Released under Apache 2.0 license as described in the file LICENSE.
Authors: Joël Riou
-/
import Mathlib.CategoryTheory.Sites.Sheaf

/-!
# 1-hypercovers
Given a Grothendieck topology `J` on a category `C`, we define the type of
`1`-hypercovers of an object `S : C`. They consists of a covering family
of morphisms `X i ⟶ S` indexed by a type `I₀` and, for each tuple `(i₁, i₂)`
of elements of `I₀`, a "covering `Y j` of the fibre product of `X i₁` and
`X i₂` over `S`", a condition which is phrased here without assuming that
the fibre product actually exist.
The definition `OneHypercover.isLimitMultifork` shows that if `E` is a
`1`-hypercover of `S`, and `F` is a sheaf, then `F.obj (op S)`
identifies to the multiequalizer of suitable maps
`F.obj (op (E.X i)) ⟶ F.obj (op (E.Y j))`.
-/

universe w v u

namespace CategoryTheory

open Category Limits

variable {C : Type u} [Category.{v} C] {A : Type*} [Category A]

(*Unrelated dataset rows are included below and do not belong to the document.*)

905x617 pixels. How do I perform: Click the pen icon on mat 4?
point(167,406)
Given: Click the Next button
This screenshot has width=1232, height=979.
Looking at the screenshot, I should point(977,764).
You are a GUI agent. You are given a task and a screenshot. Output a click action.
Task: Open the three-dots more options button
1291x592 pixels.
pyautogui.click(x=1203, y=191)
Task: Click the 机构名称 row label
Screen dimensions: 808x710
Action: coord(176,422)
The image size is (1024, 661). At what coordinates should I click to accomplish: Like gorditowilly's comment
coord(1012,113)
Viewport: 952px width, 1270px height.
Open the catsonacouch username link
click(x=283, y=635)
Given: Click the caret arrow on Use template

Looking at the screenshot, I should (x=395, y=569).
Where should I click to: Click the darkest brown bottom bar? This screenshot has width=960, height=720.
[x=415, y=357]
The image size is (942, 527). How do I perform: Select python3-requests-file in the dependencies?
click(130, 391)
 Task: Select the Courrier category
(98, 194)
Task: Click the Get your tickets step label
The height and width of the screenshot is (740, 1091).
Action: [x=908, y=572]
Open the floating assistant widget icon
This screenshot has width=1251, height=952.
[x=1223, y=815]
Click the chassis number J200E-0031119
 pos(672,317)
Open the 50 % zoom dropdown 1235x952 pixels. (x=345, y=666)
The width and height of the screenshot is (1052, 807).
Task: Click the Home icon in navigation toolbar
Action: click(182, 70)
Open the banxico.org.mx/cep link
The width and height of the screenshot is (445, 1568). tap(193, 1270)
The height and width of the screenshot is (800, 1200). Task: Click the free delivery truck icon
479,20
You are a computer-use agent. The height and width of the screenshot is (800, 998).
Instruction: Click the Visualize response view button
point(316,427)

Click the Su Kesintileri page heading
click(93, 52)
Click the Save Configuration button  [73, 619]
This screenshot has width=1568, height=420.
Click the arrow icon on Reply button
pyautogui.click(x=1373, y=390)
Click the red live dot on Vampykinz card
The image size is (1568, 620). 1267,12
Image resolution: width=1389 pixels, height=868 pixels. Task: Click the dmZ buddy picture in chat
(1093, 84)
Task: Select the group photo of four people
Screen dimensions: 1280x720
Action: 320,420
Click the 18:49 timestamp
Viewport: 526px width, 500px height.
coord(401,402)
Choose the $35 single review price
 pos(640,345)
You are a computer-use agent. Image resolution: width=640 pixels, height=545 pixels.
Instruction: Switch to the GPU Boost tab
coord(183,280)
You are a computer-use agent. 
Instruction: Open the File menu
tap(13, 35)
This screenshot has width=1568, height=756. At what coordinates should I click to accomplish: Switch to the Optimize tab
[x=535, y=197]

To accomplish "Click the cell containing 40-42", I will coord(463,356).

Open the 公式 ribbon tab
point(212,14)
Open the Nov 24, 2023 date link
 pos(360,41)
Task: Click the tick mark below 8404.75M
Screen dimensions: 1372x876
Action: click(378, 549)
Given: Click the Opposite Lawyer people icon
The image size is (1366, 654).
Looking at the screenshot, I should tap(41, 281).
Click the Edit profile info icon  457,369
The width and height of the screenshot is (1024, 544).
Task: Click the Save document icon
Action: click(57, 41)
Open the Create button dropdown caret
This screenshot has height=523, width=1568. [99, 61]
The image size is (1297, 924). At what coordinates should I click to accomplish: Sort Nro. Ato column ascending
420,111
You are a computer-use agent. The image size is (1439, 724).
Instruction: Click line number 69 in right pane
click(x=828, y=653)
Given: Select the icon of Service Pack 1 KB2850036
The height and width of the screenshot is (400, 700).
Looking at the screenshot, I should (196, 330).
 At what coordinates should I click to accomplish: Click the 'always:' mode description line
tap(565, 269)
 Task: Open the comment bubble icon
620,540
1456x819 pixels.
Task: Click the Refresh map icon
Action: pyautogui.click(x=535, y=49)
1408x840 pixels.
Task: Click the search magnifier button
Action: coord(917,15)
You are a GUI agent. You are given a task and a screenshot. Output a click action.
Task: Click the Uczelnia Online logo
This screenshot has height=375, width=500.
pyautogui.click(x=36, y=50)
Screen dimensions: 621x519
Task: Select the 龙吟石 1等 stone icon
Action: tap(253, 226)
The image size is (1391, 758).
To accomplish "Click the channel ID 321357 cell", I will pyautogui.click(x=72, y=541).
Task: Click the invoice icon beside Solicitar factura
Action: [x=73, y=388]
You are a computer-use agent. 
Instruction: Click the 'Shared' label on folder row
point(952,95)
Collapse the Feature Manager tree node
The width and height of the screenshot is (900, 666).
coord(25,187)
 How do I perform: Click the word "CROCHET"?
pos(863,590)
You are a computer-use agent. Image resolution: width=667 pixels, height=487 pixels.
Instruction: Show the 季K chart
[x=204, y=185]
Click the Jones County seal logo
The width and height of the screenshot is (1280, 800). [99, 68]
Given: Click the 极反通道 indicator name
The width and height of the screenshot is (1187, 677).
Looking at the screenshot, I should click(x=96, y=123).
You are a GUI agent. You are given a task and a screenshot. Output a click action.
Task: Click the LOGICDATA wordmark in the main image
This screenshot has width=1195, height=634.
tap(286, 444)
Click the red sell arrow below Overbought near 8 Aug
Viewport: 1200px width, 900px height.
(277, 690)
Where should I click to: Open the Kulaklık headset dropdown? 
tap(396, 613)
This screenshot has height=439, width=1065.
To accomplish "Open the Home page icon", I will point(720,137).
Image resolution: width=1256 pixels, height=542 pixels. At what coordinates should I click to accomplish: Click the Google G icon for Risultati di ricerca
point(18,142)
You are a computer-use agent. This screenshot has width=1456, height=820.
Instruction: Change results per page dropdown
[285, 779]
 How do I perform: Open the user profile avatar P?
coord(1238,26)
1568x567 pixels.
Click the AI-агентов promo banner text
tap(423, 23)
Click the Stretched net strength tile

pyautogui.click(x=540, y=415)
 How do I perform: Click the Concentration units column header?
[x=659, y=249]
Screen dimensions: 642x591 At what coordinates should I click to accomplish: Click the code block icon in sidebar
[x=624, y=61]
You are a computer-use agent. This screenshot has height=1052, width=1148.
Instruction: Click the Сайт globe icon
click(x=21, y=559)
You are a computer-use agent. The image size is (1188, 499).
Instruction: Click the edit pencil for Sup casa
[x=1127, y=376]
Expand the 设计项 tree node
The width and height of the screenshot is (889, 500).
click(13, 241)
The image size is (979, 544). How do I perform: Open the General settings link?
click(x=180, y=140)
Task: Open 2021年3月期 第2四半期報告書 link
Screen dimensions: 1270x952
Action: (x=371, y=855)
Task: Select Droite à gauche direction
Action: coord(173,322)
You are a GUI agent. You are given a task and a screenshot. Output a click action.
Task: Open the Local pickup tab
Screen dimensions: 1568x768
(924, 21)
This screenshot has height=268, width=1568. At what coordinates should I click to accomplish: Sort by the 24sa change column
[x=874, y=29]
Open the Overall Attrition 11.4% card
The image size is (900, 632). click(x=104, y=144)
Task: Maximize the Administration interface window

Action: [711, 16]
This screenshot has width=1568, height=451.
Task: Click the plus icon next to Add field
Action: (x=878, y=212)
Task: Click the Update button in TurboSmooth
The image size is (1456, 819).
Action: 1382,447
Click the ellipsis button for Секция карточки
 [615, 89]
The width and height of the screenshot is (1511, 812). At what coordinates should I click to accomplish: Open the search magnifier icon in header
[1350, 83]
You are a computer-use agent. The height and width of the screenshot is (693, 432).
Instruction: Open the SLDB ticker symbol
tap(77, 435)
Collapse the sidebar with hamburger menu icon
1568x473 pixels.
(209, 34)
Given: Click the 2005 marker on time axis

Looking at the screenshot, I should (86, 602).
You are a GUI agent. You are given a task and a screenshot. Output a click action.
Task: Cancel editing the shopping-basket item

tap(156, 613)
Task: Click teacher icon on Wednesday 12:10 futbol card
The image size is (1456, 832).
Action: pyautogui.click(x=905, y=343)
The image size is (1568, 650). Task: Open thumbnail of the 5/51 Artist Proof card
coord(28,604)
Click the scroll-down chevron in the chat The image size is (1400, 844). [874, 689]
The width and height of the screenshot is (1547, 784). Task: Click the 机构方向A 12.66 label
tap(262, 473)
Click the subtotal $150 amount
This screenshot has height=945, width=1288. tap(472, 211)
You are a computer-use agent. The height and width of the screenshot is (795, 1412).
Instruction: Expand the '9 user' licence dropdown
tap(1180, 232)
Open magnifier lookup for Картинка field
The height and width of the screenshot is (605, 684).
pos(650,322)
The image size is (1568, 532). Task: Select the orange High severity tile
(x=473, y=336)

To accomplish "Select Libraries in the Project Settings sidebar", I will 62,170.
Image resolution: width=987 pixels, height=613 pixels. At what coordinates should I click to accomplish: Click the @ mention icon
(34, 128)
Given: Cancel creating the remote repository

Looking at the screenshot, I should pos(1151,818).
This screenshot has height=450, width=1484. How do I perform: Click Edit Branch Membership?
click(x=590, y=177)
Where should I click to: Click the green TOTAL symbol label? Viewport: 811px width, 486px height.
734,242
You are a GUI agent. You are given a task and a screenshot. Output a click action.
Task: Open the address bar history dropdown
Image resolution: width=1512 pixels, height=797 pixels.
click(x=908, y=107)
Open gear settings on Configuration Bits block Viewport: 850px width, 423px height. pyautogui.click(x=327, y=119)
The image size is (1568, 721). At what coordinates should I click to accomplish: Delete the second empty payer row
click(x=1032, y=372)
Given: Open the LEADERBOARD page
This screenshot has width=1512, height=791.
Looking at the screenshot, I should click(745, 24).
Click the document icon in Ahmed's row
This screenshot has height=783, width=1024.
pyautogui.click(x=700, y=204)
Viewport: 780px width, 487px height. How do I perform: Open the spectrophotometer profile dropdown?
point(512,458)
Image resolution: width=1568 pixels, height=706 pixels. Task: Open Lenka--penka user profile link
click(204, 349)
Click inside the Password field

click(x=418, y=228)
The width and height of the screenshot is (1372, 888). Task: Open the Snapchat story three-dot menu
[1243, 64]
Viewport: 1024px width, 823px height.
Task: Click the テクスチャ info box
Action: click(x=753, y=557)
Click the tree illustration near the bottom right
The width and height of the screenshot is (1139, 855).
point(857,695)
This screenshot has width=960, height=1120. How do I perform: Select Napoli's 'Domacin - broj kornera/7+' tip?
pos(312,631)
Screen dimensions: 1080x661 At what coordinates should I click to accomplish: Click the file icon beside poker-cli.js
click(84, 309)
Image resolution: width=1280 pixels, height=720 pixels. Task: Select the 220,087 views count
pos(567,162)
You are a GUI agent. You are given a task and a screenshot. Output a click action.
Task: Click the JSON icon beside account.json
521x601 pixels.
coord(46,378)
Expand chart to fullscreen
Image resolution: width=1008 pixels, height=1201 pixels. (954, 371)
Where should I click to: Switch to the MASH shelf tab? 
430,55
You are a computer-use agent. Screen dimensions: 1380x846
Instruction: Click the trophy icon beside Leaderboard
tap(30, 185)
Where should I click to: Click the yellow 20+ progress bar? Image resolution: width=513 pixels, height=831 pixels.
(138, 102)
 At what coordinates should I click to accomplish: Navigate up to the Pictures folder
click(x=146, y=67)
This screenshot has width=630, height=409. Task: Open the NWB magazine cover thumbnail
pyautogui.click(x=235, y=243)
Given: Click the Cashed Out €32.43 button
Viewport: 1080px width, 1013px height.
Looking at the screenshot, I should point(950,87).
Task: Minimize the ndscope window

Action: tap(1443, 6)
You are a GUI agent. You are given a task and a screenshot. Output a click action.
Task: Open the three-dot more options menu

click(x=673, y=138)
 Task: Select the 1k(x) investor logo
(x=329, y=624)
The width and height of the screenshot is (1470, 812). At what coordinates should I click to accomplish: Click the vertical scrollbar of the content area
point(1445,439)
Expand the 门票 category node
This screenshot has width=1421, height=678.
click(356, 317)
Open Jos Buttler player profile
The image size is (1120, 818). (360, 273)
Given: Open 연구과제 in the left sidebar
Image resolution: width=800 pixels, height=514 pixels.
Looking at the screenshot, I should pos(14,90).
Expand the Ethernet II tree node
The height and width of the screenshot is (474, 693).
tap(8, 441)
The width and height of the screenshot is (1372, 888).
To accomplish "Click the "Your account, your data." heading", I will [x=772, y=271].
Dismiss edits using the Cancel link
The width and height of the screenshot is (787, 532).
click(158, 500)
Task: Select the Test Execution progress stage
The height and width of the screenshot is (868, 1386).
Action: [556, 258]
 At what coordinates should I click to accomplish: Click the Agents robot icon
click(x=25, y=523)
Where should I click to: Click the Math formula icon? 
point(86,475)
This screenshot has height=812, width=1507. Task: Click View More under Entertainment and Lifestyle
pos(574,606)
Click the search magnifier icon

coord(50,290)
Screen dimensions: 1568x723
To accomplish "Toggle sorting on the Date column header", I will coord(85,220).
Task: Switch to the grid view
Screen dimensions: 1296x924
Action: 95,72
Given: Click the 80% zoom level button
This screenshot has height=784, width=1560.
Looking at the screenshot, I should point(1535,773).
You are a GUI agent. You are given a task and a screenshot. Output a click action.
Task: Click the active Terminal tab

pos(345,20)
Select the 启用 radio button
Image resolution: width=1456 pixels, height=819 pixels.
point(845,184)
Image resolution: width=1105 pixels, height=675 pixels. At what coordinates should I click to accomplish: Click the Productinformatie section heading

/-- The categorical data that is involved in a `1`-hypercover of an object `S`. This
consists of a family of morphisms `f i : X i ⟶ S` for `i : I₀`, and for each
tuple `(i₁, i₂)` of elements in `I₀`, a family of objects `Y j` indexed by
a type `I₁ i₁ i₂`, which are equipped with a map to the fibre product of `X i₁`
and `X i₂`, which is phrased here as the data of the two projections
`p₁ : Y j ⟶ X i₁`, `p₂ : Y j ⟶ X i₂` and the relation `p₁ j ≫ f i₁ = p₂ j ≫ f i₂`.
(See `GrothendieckTopology.OneHypercover` for the topological conditions.) -/
structure PreOneHypercover (S : C) where
/-- the index type of the covering of `S` -/
I₀ : Type w
/-- the objects in the covering of `S` -/
X (i : I₀) : C
/-- the morphisms in the covering of `S` -/
f (i : I₀) : X i ⟶ S
/-- the index type of the coverings of the fibre products -/
I₁ (i₁ i₂ : I₀) : Type w
/-- the objects in the coverings of the fibre products -/
Y ⦃i₁ i₂ : I₀⦄ (j : I₁ i₁ i₂) : C
/-- the first projection `Y j ⟶ X i₁` -/
p₁ ⦃i₁ i₂ : I₀⦄ (j : I₁ i₁ i₂) : Y j ⟶ X i₁
/-- the second projection `Y j ⟶ X i₂` -/
p₂ ⦃i₁ i₂ : I₀⦄ (j : I₁ i₁ i₂) : Y j ⟶ X i₂
w ⦃i₁ i₂ : I₀⦄ (j : I₁ i₁ i₂) : p₁ j ≫ f i₁ = p₂ j ≫ f i₂

namespace PreOneHypercover

variable {S : C} (E : PreOneHypercover.{w} S)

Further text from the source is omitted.